Data extracted from a collection:
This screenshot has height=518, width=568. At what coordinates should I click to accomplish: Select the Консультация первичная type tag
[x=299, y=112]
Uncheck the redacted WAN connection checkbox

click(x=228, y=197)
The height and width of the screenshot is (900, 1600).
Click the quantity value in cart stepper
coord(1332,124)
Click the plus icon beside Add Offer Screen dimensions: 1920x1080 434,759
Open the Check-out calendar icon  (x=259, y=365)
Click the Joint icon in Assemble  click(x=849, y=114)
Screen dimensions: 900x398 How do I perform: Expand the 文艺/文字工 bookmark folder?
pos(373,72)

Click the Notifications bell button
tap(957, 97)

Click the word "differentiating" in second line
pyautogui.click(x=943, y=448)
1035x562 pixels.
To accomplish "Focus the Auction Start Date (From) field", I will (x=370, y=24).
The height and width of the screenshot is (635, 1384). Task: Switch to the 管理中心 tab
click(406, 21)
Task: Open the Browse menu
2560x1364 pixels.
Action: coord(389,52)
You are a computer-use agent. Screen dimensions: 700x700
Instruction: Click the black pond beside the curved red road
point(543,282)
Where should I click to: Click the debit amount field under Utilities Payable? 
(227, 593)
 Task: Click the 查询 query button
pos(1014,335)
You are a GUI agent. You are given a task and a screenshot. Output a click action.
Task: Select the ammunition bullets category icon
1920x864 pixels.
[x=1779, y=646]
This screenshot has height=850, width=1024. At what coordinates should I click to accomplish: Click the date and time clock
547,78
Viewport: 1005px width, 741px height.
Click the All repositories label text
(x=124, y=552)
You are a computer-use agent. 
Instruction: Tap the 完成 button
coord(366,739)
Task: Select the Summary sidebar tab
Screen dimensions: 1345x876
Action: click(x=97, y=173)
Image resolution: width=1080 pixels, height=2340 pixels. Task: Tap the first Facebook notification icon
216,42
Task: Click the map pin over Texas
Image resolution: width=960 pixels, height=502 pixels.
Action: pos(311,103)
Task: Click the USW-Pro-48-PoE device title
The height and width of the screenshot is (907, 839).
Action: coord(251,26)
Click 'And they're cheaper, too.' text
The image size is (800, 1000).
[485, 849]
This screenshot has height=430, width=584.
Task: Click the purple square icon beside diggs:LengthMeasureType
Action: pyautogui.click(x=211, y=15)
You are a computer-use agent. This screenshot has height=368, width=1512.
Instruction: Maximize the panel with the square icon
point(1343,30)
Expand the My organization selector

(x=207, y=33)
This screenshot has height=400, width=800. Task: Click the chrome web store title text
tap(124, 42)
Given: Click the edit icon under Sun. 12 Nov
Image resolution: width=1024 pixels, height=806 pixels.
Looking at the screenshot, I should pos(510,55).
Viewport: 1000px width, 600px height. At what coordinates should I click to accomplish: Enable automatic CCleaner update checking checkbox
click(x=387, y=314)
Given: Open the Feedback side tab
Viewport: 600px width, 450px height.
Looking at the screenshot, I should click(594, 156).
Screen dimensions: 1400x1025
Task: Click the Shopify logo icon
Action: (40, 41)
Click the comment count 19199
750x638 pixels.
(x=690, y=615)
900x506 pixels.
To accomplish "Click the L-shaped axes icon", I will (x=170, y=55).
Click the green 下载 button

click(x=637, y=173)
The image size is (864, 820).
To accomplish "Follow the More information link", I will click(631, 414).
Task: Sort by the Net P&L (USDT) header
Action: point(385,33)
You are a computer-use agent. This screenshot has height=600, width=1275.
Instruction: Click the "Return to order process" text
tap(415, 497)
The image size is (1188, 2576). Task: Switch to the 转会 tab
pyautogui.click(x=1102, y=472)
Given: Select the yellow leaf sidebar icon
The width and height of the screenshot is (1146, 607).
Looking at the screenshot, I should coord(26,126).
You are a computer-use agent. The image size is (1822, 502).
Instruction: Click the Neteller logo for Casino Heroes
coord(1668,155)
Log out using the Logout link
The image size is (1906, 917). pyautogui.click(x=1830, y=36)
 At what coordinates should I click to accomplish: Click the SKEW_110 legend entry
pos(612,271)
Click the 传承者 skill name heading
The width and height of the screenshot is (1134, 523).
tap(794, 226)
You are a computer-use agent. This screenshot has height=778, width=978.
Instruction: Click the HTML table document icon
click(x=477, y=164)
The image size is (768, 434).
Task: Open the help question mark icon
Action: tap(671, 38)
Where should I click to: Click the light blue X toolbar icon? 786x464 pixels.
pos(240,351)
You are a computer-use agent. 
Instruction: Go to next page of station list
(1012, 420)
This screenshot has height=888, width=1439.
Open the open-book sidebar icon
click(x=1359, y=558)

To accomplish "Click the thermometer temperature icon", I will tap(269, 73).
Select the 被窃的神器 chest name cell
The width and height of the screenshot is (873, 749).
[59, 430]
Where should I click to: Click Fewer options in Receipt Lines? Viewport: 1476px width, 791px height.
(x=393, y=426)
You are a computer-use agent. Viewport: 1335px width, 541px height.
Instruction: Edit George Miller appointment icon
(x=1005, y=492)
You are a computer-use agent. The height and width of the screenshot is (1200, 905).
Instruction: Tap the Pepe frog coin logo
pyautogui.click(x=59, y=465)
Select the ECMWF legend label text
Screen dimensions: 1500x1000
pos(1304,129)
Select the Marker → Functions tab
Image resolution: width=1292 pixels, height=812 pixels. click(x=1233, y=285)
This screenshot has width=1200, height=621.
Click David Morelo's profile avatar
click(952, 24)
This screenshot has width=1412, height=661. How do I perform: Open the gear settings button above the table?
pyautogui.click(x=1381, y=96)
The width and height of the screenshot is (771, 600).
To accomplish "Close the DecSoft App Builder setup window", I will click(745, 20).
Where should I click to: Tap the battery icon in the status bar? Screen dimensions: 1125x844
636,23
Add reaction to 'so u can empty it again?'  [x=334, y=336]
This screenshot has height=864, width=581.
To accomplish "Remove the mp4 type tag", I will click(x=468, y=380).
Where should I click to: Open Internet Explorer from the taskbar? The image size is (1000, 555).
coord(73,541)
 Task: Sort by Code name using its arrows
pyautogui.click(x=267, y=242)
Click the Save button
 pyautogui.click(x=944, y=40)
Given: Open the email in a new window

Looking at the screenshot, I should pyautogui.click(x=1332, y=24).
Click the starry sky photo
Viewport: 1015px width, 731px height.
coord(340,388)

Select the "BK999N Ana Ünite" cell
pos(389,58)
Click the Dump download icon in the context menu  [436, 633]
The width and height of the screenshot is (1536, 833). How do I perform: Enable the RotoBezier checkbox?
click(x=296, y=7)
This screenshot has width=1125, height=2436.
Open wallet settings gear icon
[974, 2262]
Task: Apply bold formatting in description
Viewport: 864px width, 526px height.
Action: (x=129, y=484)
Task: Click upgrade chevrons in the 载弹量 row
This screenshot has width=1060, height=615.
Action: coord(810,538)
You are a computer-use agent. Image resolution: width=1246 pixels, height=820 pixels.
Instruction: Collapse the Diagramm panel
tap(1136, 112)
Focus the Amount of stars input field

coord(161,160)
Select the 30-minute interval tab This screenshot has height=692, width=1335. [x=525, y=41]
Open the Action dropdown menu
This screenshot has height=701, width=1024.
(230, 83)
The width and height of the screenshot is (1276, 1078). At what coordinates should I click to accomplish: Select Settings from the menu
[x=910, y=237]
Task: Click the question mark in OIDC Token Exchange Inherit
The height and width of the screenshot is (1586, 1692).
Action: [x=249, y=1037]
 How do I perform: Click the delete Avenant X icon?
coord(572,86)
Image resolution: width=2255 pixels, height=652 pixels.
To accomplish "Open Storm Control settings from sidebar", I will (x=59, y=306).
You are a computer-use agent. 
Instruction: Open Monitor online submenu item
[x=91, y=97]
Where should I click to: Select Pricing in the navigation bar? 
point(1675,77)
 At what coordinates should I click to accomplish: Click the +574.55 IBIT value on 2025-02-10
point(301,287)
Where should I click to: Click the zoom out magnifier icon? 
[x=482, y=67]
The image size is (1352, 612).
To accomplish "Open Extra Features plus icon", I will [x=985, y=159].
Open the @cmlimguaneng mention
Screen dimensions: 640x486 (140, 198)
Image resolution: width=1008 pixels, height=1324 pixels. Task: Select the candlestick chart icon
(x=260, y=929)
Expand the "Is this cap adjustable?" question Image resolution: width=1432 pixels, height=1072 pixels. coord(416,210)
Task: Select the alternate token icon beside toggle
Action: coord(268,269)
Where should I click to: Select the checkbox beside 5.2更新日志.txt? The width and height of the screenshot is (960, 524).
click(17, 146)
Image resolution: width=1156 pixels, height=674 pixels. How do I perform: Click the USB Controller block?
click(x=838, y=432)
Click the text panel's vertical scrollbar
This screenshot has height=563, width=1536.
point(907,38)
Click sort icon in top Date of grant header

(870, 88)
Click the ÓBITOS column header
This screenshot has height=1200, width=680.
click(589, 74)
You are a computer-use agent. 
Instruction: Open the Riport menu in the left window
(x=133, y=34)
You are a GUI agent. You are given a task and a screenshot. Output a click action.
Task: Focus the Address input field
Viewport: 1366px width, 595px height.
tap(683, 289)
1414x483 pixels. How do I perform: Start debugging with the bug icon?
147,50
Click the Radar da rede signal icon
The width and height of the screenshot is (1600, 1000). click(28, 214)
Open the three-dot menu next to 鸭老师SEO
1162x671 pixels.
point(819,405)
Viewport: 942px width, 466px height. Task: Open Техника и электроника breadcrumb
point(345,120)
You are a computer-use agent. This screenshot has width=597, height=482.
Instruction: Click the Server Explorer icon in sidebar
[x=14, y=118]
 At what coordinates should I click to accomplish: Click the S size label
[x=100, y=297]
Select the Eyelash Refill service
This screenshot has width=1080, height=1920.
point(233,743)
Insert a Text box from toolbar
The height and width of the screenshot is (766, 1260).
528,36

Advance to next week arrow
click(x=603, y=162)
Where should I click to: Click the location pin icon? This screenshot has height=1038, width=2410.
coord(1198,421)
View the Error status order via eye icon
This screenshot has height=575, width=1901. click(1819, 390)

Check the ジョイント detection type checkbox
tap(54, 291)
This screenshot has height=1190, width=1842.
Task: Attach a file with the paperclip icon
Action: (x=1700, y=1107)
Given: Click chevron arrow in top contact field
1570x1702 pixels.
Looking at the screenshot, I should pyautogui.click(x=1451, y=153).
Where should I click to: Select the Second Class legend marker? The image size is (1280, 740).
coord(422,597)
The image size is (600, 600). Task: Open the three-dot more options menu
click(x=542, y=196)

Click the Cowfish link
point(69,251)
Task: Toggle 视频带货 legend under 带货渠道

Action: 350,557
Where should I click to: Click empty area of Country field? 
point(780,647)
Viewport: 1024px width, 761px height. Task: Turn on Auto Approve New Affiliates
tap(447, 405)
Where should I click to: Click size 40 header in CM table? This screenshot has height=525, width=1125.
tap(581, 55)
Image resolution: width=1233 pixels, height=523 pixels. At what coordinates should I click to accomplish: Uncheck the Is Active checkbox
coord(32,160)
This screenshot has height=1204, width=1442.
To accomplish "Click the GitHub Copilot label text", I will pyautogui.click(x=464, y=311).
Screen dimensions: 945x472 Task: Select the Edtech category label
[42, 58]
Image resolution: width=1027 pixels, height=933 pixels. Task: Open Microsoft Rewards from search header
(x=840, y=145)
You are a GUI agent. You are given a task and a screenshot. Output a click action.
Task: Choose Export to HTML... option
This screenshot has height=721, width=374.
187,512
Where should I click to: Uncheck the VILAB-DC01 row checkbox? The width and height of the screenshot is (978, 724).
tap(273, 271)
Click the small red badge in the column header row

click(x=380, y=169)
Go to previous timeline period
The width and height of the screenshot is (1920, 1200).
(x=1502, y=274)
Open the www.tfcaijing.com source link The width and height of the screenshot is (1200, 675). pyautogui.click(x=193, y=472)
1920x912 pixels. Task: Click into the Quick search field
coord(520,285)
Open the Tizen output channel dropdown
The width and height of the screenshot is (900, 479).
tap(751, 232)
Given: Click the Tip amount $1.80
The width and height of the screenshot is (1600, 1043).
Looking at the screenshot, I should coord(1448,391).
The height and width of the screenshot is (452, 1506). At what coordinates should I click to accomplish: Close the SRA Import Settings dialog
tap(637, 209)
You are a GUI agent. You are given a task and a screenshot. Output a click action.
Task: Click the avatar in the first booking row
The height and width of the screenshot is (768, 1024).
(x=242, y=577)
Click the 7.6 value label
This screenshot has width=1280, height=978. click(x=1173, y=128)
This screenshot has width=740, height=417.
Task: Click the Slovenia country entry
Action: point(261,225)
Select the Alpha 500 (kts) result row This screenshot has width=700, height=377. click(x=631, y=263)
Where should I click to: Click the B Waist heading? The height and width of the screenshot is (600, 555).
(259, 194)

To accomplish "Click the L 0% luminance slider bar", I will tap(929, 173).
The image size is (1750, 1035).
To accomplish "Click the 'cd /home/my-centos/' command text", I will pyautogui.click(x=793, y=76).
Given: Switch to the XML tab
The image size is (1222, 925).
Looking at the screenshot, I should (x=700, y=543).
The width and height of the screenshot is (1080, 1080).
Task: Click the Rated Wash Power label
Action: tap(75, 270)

• _EXERCISE INSTRUCTIONS_
Scan the entries above for the string "plus", and copy every line where it turns up.

• _PROBLEM SOLUTION_
Click the plus icon beside Add Offer Screen dimensions: 1920x1080 434,759
To accomplish "Open Extra Features plus icon", I will [x=985, y=159].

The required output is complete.